[Saved entries]
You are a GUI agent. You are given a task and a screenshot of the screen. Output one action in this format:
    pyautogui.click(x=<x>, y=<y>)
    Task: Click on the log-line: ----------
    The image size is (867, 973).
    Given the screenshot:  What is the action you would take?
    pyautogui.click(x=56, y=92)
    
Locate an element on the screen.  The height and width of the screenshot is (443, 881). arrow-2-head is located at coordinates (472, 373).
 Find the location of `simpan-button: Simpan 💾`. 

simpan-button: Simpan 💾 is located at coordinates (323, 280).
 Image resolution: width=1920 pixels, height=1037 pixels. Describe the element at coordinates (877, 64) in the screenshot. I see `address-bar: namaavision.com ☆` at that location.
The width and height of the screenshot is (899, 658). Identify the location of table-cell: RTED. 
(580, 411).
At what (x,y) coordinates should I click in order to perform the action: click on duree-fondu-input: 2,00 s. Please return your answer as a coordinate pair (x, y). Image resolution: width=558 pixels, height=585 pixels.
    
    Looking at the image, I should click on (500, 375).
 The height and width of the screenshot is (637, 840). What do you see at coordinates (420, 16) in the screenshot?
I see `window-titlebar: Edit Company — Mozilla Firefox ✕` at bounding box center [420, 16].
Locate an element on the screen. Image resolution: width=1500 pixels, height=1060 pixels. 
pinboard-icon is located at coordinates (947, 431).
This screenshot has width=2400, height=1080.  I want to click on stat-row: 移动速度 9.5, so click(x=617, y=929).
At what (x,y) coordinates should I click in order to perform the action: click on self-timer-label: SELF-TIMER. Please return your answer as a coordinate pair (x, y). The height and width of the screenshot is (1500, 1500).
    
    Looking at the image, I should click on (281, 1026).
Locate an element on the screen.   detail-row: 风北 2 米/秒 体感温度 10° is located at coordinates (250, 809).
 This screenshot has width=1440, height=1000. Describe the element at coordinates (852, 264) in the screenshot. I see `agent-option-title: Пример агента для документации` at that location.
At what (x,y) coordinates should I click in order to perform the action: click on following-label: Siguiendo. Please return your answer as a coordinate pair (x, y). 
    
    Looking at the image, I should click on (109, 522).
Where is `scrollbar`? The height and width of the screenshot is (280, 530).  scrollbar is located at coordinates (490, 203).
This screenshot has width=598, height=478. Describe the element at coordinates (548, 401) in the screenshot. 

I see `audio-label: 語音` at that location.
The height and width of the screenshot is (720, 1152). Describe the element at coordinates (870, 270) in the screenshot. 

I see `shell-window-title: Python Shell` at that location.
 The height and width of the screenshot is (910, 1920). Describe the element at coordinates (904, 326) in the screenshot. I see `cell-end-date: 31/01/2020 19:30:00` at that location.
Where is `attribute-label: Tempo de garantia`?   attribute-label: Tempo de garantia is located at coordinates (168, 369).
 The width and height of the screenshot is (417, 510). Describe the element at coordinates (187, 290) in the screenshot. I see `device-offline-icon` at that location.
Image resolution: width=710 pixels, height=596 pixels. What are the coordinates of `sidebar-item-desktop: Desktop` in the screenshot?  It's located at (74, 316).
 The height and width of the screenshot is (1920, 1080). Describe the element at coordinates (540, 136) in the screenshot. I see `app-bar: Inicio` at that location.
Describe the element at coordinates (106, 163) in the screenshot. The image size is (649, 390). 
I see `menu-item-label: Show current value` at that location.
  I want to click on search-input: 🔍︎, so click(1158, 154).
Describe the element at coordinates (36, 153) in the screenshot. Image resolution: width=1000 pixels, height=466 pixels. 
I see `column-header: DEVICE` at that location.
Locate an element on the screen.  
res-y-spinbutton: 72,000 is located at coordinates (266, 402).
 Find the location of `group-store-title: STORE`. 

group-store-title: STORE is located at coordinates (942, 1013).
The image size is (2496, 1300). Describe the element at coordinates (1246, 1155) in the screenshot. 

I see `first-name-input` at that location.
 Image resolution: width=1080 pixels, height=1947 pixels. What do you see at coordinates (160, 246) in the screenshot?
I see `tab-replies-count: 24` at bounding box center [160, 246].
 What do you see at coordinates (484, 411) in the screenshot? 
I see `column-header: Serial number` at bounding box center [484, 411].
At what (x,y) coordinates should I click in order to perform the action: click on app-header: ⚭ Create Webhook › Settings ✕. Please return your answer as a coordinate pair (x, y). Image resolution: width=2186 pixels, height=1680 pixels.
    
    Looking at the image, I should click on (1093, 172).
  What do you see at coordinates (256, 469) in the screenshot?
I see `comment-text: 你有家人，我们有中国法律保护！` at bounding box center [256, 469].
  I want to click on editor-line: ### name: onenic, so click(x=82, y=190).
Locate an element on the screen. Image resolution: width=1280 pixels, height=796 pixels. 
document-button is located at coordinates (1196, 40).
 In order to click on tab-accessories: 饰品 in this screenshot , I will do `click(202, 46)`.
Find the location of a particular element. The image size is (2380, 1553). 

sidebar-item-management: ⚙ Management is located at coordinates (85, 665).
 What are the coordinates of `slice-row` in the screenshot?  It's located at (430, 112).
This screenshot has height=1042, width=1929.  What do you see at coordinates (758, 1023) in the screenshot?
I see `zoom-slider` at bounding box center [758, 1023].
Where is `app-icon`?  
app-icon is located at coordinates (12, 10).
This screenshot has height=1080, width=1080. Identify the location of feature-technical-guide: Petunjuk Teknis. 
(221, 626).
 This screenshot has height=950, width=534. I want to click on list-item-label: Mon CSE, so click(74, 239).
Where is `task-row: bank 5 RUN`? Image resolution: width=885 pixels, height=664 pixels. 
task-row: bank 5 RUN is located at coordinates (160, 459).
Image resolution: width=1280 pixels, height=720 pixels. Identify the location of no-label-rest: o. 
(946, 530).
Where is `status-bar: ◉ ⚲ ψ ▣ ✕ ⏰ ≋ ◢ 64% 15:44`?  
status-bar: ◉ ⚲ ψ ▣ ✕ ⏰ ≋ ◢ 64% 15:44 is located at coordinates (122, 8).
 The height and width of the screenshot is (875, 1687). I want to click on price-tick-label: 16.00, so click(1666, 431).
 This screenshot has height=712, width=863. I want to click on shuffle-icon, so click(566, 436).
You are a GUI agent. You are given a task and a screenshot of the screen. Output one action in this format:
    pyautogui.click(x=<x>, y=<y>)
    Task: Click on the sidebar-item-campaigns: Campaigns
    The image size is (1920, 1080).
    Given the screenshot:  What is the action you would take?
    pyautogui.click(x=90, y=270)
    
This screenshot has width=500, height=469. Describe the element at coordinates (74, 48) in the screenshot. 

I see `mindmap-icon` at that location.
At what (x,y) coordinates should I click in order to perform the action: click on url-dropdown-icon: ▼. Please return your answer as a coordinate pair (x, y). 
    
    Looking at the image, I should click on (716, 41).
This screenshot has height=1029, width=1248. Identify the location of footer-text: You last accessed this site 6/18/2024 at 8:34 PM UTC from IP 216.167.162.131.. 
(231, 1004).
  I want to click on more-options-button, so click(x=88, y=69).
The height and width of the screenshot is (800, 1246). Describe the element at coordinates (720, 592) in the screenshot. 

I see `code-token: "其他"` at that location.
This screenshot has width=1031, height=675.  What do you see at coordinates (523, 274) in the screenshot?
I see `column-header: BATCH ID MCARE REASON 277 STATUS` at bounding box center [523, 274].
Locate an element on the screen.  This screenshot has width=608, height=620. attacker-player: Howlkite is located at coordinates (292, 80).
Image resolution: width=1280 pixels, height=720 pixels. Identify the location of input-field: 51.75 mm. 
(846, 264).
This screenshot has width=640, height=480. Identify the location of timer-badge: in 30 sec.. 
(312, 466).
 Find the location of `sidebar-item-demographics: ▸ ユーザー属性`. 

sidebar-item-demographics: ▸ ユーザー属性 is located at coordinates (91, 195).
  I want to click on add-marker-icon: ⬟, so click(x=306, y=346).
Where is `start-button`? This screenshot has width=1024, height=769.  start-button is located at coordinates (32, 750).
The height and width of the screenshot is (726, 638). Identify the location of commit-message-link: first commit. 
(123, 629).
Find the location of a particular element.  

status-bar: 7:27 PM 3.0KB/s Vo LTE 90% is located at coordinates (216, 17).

◆ Exercise objective
Duplicate the part of the saved entries that opens with the line containing "The height and width of the screenshot is (726, 638)." and runs through the end of the entries.

◆ Exercise answer
The height and width of the screenshot is (726, 638). Identify the location of commit-message-link: first commit. 
(123, 629).
Find the location of a particular element.  

status-bar: 7:27 PM 3.0KB/s Vo LTE 90% is located at coordinates (216, 17).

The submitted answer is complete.